Bolin’s 6-foot-3 frame made him a natural for playing offensive lineman, defensive lineman and linebacker on the Pi Kappa Phi intramural football team.
But Bolin, who was sworn in on July 31 to represent District 5 on the Jefferson County Commission, knows he’s not the big man on this campus. Now that he's in office, Bolin said, he is no one special.
“I'm just an average, one-fifth member,” he said. “I can't do anything by myself. I have to have two more votes, assuming all five vote. I understand my limitations.
“It's not completely different, although a bit different, from being on the Supreme Court, where you've got nine members rather than five,” said Bolin, who spent 18 years on the Alabama Supreme Court after 16 years as a probate judge in Jefferson County. “If you're proposing an opinion on a case that's pending, if you don't get four people to concur with you, it doesn’t matter what you think; it's not gonna fly.”
Toward that end, Bolin said it is necessary for commissioners to work together. No one should have “ironclad rule” on a public forum like the County Commission.
“Ideally, we'd all five agree on everything that's put to a final vote,” Bolin said. “But we're all five of us human, made by God. We're gonna have disagreements, different points of view about certain things. As long as you do that in an agreeable fashion and don't get angry, it usually works for the betterment of whatever comes out. It certainly did on the Supreme Court. We hardly ever had hard words. We talked back and forth.”
Prior to Bolin taking office, he met with County Manager Cal Markert to get up to speed concerning the financial aspects of county government and matters that are on the horizon.
“I told him during that time [that] this takes me back to my college courses,” said Bolin, who studied finance and management at Samford. “Jefferson County is really blessed to have had two good county managers [Tony Petelos and Markert] since they went into the county manager system.”
The commissioner from Vestavia Hills is still amazed that he won July’s special election — and that he won by nearly 20 percentage points.
“The people are not necessarily fickle, but we all have limited memories,” Bolin said. “The last time I'd run a contested race was surely back in 2010. I don't think I had an opponent in 2016 for the Supreme Court.
“The only thing that I really considered would be a help to me is being my father's son and always remaining humble,” he said. “I think that's the way God wants us all to be and to try to do the right thing. I've done that over the years, at least in my judgment I had.”
Bolin inherited the committee assignments of his predecessor, Steve Ammons, who stepped down in May to become president and CEO of the Birmingham Business Alliance. The new commissioner thus chairs the
information technology and economic development committees.

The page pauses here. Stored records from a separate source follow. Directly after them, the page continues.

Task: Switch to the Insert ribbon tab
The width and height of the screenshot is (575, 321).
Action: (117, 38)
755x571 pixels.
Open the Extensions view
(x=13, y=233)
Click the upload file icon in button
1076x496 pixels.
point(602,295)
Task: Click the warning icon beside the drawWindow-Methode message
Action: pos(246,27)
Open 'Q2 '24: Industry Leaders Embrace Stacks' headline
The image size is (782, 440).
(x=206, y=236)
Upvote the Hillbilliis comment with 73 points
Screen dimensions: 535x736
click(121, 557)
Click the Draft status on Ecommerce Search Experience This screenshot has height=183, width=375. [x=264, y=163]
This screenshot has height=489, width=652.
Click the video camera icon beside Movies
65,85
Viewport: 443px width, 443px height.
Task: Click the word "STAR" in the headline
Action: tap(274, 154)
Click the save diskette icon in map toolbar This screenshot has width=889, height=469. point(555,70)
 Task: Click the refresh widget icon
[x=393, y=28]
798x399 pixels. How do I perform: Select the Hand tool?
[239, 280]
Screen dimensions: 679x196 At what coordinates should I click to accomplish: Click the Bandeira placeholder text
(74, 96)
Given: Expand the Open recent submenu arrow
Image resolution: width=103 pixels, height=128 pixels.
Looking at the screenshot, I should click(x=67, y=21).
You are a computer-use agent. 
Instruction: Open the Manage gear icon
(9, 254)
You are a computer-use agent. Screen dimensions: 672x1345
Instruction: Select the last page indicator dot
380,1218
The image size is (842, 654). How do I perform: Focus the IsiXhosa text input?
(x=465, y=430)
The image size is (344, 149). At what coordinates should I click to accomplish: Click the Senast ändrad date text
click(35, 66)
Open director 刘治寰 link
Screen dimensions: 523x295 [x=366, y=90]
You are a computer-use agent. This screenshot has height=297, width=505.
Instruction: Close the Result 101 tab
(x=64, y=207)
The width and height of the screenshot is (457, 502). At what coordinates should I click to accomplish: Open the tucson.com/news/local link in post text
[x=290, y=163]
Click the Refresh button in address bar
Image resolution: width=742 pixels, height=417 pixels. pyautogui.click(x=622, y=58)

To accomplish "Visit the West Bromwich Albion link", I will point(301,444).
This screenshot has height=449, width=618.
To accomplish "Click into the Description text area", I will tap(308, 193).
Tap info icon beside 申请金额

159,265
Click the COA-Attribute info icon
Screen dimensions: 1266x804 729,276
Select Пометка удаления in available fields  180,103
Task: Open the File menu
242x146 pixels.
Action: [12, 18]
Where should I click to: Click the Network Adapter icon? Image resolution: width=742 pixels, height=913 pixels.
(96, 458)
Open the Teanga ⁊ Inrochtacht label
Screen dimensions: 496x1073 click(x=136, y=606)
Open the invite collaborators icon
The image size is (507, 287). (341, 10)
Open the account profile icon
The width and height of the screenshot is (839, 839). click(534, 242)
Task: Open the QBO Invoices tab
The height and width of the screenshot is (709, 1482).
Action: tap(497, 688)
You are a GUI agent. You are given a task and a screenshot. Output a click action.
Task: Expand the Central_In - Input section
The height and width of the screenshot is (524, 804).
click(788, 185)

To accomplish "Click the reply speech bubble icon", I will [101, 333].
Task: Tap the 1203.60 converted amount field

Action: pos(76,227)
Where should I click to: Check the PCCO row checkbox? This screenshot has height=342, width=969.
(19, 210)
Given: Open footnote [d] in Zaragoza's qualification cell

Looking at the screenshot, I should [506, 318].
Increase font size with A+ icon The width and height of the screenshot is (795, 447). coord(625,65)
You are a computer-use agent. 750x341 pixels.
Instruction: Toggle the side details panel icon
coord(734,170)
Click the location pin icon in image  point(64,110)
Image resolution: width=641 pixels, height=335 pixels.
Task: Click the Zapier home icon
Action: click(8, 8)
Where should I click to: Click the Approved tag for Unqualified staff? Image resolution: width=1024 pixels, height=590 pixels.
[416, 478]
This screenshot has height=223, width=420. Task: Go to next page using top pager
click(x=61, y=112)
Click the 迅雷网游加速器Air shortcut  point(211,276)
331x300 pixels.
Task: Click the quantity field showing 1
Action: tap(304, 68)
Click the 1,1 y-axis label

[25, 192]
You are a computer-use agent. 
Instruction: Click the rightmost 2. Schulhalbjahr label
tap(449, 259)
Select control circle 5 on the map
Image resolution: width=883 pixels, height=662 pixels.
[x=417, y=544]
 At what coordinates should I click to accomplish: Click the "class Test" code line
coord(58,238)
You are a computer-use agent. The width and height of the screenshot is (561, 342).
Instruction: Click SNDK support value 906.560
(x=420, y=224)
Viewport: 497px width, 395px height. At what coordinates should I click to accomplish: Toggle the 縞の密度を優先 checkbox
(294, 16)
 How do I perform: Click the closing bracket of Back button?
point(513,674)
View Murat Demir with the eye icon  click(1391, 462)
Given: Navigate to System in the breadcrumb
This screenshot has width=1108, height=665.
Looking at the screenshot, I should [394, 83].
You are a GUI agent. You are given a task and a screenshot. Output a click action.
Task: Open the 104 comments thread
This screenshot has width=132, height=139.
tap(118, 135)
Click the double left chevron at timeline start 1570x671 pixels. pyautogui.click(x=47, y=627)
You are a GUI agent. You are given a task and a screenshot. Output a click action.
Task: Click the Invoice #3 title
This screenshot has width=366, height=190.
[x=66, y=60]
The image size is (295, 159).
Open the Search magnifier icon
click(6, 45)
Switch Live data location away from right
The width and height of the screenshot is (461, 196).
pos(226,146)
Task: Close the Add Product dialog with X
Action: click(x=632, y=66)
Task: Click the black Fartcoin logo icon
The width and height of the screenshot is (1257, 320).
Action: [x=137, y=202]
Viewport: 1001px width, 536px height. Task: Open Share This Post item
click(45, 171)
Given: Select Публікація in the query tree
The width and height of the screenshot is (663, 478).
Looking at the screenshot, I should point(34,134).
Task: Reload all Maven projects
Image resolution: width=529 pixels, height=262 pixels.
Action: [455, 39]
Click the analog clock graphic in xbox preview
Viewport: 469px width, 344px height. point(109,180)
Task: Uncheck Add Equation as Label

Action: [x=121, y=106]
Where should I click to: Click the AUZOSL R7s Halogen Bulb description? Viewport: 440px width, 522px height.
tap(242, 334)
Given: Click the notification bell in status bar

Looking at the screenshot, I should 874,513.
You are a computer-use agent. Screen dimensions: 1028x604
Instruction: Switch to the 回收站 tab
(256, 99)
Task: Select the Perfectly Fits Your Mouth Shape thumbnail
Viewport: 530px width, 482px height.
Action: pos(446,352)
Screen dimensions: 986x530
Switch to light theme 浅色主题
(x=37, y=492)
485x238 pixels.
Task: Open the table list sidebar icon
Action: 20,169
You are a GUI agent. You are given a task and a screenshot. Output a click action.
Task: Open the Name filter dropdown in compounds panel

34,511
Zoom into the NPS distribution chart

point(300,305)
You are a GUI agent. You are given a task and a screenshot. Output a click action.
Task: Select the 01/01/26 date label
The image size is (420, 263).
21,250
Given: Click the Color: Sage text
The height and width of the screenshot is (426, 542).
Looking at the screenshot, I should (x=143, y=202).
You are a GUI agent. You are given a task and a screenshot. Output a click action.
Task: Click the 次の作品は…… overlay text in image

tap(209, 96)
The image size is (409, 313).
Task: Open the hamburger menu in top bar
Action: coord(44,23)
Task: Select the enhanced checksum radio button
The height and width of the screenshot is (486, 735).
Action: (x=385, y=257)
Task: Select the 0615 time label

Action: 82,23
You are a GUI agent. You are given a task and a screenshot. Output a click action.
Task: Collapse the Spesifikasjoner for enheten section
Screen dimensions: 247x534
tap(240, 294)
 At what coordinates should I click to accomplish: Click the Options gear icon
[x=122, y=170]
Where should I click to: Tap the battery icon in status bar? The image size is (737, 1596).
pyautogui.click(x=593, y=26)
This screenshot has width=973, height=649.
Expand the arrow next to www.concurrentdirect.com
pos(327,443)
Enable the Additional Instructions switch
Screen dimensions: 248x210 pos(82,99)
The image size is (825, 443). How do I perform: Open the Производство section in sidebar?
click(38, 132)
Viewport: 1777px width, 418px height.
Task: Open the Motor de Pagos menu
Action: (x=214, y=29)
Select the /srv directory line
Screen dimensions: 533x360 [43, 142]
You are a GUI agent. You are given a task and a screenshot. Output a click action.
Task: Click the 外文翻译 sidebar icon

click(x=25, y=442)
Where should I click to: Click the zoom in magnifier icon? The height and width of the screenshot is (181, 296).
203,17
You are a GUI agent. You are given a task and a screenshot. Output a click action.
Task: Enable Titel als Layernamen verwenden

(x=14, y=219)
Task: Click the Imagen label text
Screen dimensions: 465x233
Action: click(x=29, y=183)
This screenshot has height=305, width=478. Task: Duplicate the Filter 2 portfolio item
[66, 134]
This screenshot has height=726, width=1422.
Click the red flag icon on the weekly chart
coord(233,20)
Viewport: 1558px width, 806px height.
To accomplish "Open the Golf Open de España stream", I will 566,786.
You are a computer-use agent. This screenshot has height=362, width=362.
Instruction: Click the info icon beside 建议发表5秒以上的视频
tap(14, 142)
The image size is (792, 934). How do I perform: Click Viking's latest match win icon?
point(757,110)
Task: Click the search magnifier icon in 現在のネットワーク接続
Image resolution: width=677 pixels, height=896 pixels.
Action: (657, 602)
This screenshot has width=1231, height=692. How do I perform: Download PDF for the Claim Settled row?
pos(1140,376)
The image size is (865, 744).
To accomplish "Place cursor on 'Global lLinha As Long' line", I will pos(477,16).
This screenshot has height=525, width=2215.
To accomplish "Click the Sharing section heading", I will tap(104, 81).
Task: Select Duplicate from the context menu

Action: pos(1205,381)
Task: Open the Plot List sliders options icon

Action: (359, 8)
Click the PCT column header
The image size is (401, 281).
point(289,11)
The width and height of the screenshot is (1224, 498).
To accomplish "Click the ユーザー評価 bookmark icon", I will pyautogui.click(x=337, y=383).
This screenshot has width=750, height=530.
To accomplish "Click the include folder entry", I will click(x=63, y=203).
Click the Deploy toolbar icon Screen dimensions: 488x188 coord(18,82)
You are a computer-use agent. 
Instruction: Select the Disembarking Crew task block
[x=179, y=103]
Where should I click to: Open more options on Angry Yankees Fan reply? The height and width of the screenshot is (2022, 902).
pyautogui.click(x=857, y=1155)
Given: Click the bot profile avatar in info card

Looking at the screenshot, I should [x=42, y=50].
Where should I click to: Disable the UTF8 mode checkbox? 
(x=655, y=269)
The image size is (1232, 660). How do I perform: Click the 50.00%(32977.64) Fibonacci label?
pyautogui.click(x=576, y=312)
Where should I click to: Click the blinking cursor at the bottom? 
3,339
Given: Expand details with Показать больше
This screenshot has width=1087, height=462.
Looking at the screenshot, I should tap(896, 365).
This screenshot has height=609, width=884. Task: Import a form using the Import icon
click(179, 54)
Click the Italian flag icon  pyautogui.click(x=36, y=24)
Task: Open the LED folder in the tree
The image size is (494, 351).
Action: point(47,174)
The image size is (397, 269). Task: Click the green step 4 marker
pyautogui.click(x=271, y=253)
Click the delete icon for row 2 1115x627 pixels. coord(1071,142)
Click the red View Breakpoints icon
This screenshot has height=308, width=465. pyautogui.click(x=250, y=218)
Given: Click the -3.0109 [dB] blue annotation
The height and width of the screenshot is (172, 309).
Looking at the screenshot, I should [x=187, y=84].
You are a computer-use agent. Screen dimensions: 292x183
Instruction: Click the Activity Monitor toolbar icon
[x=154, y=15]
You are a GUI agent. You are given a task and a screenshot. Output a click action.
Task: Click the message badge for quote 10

“Steve, I consider just a giant in the field of economic development,” the new commissioner said. “I really want to immerse myself in that to begin with. Steve is a really good guy. He’s got big shoes to fill. I’m going to do my best.
"I’ve got big feet," Bolin said of his size 11, extra wide shoe. "We’ll see how much I fill them.”
Beyond his committee assignments, Bolin said he’s always believed in public safety. That will be a focus of his term on the commission.
“Whether I’m on the public safety committee for the commission or not,” he said, “I want to go around to not only just the police chiefs but some of the police officers that are out there and ask them, ‘What do you see as our answer [to crime]?’”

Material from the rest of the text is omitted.